Cupping is another modality involving the placement of small glass cups on the skin that create suction. “This is something Western medicine used to do, and they stopped doing it...so the only people using cupping these days are acupuncturists,” Vodden said. He noted that cupping could be helpful for several things, including pain and lung conditions. Because the cup creates suction, he said, “If you put it over the lung points, it helps open the lungs up.”
Nutrition, both Western and Chinese, also plays an important part in the array of modalities Vodden uses, and another, he said, is Chinese herbology. “It's not 50 percent of what I end up doing in practice, but it's 50 percent of our education,” he said. “Chinese herbology can treat any disease known.”
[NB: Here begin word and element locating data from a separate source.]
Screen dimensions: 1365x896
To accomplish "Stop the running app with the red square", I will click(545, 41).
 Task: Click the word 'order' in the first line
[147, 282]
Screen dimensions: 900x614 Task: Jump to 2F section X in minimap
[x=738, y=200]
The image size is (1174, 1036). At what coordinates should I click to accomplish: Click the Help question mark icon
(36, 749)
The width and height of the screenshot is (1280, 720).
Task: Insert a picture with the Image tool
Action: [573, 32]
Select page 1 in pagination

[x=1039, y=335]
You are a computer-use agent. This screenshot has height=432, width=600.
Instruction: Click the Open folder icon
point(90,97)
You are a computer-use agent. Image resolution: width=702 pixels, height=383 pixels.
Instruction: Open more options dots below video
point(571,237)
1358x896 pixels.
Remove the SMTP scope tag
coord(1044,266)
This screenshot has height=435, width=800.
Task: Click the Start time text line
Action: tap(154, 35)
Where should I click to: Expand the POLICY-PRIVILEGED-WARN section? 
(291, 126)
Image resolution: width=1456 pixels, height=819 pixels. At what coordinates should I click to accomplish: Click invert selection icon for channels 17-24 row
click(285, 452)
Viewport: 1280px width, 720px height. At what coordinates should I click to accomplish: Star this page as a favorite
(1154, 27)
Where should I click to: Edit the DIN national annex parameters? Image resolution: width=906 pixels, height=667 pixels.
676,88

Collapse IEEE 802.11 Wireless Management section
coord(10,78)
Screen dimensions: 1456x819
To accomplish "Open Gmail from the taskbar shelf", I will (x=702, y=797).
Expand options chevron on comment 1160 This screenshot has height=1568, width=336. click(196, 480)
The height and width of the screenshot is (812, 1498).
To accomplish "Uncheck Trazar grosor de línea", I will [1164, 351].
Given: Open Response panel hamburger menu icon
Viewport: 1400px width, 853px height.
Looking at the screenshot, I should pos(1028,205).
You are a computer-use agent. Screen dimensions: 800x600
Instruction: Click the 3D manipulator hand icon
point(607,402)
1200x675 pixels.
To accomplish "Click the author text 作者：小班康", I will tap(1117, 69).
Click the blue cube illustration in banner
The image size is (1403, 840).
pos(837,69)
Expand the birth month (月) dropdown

As a practitioner of traditional Chinese medicine, Vodden said he also interacts with allopathic physicians “all the time.” While he's not a licensed doctor, he said, he is considered a licensed physician who can, for example, order blood work, X-rays, and MRIs. “We diagnose differently in Chinese medicine, and that's an important aspect of what I do,” he said. “I'm trained in Western medicine because I have to be. I have to know what your blood work says. I have to know what the MRI says and what the X-ray says. And I have to talk to your doctor.”
”Obviously, if you need surgery, I'm the wrong place to come,” he continued. “But immediately after the surgery or before the surgery, I can be very effective...if you get in a car accident and break a bone, you've got to go to the hospital. But we can treat immediately after that.”
However, for many other disorders that don't fall into those categories, “We are always considered the last resort,” Vodden said of traditional Chinese medicine. “People come to us as a last resort, and I get great results with people who come to me as a last resort. Imagine the results that I would get if I was the first resort.”